→ Activity
This exercise calls for every line of the data below with the string "status" in it.

(Items from a dataset)

# # # #

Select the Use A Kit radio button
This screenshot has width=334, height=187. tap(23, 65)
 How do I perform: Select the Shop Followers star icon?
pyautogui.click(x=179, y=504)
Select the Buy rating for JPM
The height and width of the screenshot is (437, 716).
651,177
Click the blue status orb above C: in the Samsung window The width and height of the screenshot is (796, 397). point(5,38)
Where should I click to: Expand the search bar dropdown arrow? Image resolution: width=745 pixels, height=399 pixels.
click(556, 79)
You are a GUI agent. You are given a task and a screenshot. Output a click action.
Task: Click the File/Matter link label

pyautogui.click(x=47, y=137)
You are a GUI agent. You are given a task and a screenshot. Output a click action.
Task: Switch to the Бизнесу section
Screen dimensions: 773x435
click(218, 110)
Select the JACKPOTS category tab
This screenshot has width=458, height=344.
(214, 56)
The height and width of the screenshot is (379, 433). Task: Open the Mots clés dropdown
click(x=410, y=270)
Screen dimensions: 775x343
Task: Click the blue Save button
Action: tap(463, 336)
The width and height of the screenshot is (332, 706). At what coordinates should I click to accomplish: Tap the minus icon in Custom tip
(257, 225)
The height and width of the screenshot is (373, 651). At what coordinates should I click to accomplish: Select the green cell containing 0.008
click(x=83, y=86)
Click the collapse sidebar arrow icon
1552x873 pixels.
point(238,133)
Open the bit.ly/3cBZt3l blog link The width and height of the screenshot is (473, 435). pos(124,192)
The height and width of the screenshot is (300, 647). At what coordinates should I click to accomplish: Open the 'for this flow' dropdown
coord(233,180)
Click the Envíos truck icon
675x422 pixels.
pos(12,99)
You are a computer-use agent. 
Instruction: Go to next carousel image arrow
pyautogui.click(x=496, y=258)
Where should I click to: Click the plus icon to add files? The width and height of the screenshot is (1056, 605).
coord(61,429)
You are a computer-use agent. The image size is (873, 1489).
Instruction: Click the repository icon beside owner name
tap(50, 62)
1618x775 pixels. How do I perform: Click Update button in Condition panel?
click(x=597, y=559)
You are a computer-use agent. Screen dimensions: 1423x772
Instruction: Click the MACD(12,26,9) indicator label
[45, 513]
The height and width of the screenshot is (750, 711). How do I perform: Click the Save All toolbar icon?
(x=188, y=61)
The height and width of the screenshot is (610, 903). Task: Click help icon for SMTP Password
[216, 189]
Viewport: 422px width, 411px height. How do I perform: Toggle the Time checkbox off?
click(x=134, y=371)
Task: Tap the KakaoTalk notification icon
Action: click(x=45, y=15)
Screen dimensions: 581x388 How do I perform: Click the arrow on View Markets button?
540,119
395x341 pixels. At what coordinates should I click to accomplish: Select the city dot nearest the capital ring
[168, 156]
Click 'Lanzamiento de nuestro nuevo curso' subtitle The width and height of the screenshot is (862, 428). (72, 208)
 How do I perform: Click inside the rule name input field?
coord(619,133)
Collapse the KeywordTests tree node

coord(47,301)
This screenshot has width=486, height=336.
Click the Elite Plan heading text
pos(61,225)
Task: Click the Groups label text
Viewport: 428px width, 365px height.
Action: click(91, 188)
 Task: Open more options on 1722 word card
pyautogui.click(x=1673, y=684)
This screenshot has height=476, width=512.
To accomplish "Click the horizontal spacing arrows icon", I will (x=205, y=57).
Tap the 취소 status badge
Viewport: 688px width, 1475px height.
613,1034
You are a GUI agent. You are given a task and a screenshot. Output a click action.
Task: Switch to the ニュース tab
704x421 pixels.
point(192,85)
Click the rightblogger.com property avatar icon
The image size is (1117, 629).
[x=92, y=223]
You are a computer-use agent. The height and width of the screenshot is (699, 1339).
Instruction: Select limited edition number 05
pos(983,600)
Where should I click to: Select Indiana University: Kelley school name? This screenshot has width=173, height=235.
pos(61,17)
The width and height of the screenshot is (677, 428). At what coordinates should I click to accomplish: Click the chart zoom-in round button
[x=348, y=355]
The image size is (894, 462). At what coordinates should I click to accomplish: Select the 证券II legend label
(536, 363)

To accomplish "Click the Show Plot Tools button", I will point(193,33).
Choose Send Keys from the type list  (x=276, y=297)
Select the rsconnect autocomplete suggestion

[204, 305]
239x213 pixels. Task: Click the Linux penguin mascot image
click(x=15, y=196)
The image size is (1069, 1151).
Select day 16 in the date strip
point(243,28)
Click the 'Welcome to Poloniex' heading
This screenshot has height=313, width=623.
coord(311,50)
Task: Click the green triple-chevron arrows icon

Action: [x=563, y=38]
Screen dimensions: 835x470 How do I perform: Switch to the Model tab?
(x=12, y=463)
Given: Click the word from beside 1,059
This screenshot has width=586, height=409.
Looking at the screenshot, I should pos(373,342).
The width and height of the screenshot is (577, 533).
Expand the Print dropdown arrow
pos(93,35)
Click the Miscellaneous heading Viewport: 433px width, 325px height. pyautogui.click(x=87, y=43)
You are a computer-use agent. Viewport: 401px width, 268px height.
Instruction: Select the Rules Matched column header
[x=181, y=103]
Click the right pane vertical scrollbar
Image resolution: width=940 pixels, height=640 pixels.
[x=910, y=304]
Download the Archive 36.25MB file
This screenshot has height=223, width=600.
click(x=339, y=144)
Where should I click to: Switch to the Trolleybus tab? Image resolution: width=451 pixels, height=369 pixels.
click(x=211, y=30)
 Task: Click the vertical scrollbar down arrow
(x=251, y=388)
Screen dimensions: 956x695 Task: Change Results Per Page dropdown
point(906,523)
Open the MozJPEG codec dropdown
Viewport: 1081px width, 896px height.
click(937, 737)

# # # #

→ Finished exercise
Click the blue status orb above C: in the Samsung window The width and height of the screenshot is (796, 397). point(5,38)
Tap the 취소 status badge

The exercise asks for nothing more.